→ **Work item**: For each line below that holds "agent", return the line as it stands.

→ **Recorded information**:
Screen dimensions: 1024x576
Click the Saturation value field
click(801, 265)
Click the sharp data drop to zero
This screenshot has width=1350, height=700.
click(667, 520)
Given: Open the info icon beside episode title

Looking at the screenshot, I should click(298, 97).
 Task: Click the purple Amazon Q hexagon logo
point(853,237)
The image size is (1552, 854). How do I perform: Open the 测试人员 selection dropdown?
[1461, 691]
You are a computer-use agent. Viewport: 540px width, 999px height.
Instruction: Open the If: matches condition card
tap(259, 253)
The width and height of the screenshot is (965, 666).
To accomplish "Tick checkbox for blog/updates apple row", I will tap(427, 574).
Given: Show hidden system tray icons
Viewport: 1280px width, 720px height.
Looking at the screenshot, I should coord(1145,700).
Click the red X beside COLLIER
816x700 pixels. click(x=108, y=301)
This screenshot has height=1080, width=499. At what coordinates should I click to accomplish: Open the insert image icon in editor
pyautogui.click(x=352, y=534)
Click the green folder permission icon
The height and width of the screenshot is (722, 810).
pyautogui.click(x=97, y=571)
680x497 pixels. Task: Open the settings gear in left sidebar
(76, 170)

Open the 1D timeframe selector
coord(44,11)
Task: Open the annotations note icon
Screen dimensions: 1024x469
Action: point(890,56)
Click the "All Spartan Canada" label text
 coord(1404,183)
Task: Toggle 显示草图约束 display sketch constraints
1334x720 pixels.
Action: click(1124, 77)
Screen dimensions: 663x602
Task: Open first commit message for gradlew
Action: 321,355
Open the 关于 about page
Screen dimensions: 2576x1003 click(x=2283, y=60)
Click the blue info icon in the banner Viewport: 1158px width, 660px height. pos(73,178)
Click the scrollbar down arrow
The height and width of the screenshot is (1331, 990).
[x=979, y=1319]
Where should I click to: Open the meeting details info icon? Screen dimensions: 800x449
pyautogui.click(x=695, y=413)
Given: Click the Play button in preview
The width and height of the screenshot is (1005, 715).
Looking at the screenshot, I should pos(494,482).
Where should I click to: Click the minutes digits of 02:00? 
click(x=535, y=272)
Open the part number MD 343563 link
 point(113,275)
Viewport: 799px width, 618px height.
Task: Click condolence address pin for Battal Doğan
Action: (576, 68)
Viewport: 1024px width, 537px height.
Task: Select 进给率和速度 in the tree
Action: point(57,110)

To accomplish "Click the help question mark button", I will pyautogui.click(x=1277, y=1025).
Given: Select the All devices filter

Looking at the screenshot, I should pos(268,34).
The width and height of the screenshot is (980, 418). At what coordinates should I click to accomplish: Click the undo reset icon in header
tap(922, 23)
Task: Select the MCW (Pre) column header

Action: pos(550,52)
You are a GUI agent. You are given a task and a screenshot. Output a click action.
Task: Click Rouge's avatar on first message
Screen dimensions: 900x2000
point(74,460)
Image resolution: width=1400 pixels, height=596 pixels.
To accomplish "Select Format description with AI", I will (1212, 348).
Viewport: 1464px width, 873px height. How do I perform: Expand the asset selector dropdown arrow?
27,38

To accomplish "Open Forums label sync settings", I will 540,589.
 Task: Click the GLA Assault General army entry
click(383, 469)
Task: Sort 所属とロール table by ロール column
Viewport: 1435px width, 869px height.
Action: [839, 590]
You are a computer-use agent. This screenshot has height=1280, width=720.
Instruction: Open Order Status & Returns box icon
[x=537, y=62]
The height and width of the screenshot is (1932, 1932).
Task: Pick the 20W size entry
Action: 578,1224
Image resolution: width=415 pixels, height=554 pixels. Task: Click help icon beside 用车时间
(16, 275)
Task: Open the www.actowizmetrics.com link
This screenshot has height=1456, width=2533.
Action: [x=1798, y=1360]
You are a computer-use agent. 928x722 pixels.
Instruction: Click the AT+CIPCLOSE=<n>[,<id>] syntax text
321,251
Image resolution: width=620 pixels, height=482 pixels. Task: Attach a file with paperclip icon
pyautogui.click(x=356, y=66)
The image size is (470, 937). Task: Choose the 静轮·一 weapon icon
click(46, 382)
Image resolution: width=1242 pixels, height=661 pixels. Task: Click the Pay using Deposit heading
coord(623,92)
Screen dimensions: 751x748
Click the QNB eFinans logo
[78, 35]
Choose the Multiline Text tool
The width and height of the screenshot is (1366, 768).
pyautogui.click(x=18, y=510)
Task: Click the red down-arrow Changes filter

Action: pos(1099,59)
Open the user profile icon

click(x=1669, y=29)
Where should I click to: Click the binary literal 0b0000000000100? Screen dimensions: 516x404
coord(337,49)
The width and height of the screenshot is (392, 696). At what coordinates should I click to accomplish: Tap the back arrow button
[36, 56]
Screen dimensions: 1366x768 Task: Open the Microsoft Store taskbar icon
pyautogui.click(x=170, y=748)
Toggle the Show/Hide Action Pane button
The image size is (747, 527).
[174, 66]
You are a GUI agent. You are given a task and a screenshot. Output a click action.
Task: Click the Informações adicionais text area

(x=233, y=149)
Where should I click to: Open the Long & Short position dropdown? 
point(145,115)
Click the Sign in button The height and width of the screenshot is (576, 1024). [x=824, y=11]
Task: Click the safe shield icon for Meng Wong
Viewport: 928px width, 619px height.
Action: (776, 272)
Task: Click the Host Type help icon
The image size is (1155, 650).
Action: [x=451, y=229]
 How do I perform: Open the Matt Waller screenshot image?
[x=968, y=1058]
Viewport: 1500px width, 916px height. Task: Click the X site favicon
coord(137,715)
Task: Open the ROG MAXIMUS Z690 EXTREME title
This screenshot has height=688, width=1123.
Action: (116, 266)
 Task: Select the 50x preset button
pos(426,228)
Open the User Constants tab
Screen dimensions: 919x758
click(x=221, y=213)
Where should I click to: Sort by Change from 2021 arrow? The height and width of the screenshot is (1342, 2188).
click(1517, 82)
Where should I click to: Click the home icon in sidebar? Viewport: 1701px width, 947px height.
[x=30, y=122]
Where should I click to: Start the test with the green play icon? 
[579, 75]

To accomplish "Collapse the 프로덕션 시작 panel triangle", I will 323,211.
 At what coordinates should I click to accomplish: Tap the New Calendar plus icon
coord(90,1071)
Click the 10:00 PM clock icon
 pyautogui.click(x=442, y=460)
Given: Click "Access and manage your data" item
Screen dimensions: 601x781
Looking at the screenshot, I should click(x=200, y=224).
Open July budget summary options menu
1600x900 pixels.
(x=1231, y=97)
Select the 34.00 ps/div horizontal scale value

→ **Completed task**:
You are a computer-use agent. Viewport: 540px width, 999px height.
You are a GUI agent. You are given a task and a screenshot. Output a click action.
You are a computer-use agent. This screenshot has height=1280, width=720.
You are a computer-use agent. 928x722 pixels.
You are a GUI agent. You are given a task and a screenshot. Output a click action.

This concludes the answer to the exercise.